**EXERCISE SET**:
**A)** Reproduce everything in the passage on seasonal depression from "Seasonal depression is" down to "cooped up inside.", word for word.
**B)** Pick up the passage on seasonal depression in Minnesota after its final sentence and write what comes next.

**TEXT EXCERPT**:
______________________________

Seasonal depression is easy to fall into, especially in Minnesota. With all the great qualities that this state has to offer, it also comes with a long, cold winter. This weather typically forces us to be inside more often. The lack of sunlight makes the brain overwork to produce the hormone melatonin, which regulates our sleep patterns and body clock.1 When this regulation is disrupted, it can cause depression, leading to seasonal affective disorder. Dangerously, about half a million Americans get seasonal affective disorder every year.2 Instead of leaving the state, complaining, or hoping winter will never happen again, make the best of the winters, and combat the stress and anxiety that comes with being cooped up inside.

______________________________

**SUPPLIED MATERIAL**:
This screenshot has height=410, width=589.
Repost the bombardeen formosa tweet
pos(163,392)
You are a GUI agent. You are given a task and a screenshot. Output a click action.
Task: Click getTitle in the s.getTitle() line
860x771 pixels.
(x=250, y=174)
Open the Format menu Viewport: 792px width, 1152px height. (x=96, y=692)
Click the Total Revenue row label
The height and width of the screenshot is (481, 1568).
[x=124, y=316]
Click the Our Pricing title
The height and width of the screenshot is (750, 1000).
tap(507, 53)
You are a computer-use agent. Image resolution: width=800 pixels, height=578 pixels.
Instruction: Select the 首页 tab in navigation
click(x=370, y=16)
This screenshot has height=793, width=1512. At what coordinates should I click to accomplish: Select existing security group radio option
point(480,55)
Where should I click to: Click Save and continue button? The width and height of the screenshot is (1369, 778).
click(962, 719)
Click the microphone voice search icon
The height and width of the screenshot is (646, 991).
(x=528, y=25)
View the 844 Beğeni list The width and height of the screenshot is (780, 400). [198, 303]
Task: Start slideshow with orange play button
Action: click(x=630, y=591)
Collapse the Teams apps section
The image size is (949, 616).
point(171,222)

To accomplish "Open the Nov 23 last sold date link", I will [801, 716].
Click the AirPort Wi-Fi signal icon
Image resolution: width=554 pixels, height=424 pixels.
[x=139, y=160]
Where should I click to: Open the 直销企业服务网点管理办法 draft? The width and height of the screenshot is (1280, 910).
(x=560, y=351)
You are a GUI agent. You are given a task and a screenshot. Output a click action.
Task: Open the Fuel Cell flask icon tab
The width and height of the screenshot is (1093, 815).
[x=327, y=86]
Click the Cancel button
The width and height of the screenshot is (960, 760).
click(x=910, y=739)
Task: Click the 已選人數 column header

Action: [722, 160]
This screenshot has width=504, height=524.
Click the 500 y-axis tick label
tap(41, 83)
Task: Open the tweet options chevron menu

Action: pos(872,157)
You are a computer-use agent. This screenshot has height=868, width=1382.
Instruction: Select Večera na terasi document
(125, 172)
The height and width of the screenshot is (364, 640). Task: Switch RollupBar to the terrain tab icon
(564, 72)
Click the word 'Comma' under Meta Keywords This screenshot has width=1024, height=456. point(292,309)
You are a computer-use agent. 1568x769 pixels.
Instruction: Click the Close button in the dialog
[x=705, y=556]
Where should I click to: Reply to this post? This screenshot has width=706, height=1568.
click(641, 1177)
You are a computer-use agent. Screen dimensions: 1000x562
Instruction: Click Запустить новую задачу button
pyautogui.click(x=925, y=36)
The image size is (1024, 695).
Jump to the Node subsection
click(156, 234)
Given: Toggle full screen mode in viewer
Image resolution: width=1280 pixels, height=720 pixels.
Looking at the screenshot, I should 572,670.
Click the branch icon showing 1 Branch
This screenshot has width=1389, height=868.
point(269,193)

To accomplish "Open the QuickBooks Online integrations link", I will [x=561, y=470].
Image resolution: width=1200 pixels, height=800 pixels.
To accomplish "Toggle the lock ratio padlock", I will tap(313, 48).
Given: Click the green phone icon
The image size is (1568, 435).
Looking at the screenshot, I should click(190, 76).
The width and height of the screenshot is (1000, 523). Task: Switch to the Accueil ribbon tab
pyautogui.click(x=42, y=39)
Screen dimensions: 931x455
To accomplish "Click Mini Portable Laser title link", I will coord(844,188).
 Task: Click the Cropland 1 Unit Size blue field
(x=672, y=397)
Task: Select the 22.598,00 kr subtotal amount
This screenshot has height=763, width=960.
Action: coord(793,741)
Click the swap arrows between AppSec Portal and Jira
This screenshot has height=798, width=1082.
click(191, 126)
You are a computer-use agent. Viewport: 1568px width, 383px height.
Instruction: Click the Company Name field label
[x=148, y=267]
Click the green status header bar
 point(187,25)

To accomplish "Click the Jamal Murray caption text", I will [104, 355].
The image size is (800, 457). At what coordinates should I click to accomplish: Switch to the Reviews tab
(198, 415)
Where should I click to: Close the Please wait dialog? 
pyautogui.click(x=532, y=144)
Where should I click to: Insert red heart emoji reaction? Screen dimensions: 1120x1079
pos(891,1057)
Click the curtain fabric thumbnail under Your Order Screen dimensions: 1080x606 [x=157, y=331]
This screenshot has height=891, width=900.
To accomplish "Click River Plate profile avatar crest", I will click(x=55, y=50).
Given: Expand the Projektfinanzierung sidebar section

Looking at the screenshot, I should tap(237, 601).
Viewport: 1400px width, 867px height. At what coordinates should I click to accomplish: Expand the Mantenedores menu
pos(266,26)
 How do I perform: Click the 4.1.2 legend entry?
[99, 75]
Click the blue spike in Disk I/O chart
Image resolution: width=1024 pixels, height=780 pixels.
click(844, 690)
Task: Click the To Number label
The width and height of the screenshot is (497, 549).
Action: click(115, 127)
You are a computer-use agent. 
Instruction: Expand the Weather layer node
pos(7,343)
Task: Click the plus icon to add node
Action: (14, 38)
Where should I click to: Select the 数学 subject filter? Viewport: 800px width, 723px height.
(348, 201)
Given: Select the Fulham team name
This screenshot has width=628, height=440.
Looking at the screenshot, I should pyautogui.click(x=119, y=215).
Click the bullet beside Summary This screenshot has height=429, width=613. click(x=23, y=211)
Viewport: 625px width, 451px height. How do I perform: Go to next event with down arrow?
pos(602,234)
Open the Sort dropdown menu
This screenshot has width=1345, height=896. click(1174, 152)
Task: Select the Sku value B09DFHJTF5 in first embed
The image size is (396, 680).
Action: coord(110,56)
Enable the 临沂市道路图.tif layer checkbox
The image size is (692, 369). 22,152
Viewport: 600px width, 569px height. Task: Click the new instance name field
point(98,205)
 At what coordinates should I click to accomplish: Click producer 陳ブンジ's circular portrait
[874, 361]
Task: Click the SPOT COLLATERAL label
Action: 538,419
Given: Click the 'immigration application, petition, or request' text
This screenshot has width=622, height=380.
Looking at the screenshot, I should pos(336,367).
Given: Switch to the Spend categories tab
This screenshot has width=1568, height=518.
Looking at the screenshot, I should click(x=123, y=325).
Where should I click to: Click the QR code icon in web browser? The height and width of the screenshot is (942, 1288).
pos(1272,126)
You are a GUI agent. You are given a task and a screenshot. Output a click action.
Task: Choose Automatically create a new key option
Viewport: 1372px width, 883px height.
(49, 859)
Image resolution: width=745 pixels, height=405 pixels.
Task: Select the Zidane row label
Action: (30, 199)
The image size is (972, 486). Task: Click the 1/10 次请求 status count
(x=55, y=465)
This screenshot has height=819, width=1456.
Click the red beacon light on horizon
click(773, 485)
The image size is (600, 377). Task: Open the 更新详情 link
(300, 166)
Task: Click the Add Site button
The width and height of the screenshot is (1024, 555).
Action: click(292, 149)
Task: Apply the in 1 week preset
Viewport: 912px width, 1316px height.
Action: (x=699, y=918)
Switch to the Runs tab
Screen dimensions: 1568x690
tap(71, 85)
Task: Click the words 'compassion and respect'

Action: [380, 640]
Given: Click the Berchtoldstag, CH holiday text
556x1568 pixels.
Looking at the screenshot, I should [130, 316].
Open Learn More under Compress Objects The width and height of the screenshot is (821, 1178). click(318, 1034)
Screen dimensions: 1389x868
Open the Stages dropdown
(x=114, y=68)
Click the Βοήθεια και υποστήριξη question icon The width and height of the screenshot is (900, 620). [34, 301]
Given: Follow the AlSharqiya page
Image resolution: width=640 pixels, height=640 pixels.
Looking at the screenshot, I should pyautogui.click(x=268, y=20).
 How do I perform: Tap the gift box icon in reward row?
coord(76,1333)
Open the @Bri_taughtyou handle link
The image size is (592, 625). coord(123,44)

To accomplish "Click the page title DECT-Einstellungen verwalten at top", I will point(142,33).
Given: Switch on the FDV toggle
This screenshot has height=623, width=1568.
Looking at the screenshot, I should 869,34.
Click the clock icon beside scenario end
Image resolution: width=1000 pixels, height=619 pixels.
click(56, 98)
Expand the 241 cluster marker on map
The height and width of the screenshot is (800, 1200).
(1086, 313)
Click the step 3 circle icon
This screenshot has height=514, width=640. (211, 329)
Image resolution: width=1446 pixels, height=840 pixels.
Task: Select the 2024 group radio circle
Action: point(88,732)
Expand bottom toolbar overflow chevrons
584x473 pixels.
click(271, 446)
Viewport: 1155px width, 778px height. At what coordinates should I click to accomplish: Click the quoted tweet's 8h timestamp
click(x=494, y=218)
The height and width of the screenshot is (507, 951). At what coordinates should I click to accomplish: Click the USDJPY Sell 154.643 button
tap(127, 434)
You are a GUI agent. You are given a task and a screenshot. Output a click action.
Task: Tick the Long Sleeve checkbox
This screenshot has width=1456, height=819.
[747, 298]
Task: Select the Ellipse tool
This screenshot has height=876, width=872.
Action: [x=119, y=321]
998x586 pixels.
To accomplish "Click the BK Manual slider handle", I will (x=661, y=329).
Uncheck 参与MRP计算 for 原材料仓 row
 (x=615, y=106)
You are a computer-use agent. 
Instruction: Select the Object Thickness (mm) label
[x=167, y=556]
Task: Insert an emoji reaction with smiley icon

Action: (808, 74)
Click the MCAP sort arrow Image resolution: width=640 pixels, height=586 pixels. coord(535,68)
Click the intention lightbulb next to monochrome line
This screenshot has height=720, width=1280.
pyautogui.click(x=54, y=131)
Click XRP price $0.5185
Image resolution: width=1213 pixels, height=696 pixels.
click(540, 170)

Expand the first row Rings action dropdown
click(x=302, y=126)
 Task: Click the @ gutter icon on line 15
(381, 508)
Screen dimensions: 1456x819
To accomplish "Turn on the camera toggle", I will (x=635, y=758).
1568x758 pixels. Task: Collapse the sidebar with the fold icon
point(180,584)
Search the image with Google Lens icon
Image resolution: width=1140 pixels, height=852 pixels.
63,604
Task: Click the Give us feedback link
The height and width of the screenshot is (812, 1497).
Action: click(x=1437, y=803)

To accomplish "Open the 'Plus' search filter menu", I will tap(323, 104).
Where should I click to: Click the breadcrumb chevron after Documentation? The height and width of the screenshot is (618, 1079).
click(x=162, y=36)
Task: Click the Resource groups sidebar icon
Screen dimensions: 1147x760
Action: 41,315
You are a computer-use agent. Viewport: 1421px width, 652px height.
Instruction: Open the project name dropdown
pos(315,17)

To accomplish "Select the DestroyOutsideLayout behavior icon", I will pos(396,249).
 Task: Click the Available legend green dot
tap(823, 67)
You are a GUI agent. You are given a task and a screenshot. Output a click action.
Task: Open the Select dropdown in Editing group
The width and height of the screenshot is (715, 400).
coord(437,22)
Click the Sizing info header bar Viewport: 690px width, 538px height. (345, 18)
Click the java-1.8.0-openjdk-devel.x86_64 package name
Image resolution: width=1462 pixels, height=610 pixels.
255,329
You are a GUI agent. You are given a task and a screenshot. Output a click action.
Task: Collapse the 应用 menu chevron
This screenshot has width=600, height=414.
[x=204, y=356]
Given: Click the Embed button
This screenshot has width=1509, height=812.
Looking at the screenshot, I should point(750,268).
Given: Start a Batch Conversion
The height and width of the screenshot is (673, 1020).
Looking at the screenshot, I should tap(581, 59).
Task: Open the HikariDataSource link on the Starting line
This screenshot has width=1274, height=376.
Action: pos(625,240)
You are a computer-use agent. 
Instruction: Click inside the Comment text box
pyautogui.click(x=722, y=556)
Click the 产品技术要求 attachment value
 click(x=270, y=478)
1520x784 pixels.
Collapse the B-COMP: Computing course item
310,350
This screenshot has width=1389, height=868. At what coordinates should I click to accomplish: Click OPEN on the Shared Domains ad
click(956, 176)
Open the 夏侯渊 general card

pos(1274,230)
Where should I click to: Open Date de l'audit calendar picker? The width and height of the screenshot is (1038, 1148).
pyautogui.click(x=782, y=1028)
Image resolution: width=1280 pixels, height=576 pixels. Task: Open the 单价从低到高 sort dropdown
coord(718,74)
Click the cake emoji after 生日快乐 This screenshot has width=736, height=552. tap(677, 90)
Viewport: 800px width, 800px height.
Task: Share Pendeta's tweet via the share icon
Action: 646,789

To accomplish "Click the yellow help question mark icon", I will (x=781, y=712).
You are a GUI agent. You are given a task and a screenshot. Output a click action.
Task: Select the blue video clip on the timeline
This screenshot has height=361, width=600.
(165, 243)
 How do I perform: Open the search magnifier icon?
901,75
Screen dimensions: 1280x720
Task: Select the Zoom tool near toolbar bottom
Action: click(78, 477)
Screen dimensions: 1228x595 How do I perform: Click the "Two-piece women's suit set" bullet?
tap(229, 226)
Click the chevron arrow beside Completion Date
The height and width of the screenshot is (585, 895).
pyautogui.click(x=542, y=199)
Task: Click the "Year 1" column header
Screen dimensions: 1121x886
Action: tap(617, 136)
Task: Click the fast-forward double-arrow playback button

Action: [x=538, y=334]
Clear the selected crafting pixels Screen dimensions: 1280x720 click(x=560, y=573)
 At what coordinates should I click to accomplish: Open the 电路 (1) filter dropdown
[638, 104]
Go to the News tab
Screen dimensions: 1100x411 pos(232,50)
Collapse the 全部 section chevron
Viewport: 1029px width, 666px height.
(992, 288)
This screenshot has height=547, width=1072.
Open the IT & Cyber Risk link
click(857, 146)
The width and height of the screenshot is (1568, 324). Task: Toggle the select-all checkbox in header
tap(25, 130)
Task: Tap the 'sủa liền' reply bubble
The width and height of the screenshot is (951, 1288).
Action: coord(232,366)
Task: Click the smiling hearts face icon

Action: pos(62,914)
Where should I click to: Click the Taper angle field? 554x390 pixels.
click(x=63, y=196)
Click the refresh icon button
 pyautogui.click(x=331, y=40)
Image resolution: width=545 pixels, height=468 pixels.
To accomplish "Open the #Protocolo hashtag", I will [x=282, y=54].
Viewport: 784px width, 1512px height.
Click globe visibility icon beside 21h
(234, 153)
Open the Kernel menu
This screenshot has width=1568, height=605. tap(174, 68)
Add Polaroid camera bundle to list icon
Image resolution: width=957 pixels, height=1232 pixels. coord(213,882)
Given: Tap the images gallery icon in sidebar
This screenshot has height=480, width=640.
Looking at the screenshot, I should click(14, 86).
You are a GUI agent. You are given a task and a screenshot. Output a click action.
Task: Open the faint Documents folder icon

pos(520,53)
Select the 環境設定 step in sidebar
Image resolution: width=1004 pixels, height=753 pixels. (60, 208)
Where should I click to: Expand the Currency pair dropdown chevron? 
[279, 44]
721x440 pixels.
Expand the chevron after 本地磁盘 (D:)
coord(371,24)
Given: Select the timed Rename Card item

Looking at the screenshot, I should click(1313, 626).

______________________________

**ANSWERS FOR EACH ITEM**:
**A)**
Seasonal depression is easy to fall into, especially in Minnesota. With all the great qualities that this state has to offer, it also comes with a long, cold winter. This weather typically forces us to be inside more often. The lack of sunlight makes the brain overwork to produce the hormone melatonin, which regulates our sleep patterns and body clock.1 When this regulation is disrupted, it can cause depression, leading to seasonal affective disorder. Dangerously, about half a million Americans get seasonal affective disorder every year.2 Instead of leaving the state, complaining, or hoping winter will never happen again, make the best of the winters, and combat the stress and anxiety that comes with being cooped up inside.

**B)**
This time of year, because of the combination of a cold weather and New Year’s resolutions, the gyms are typically packed. Getting a workout in is important but including an outdoor activity has more of an advantage than just helping you lose weight! Try a couple of these ideas to add sunlight into your routine:
- Get out the equipment or go to a place you can rent it to sled, cross-country ski, snowshoe, or ice skate. Make it a goal this year to do one of these activities by finding a local instructor to give you a lesson to prevent an injury. Adding these into your exercise routine will bring the benefit of exercise and sunshine for years to come.
- Take some time to just step outside and smell the fresh air. Research has found that being outside for as little as five minutes can improve your mood, motivation, and self-esteem.2 Whether it is walking the dog, going to get the mail, or walking to your car from the grocery store, take a little time to soak in the sun.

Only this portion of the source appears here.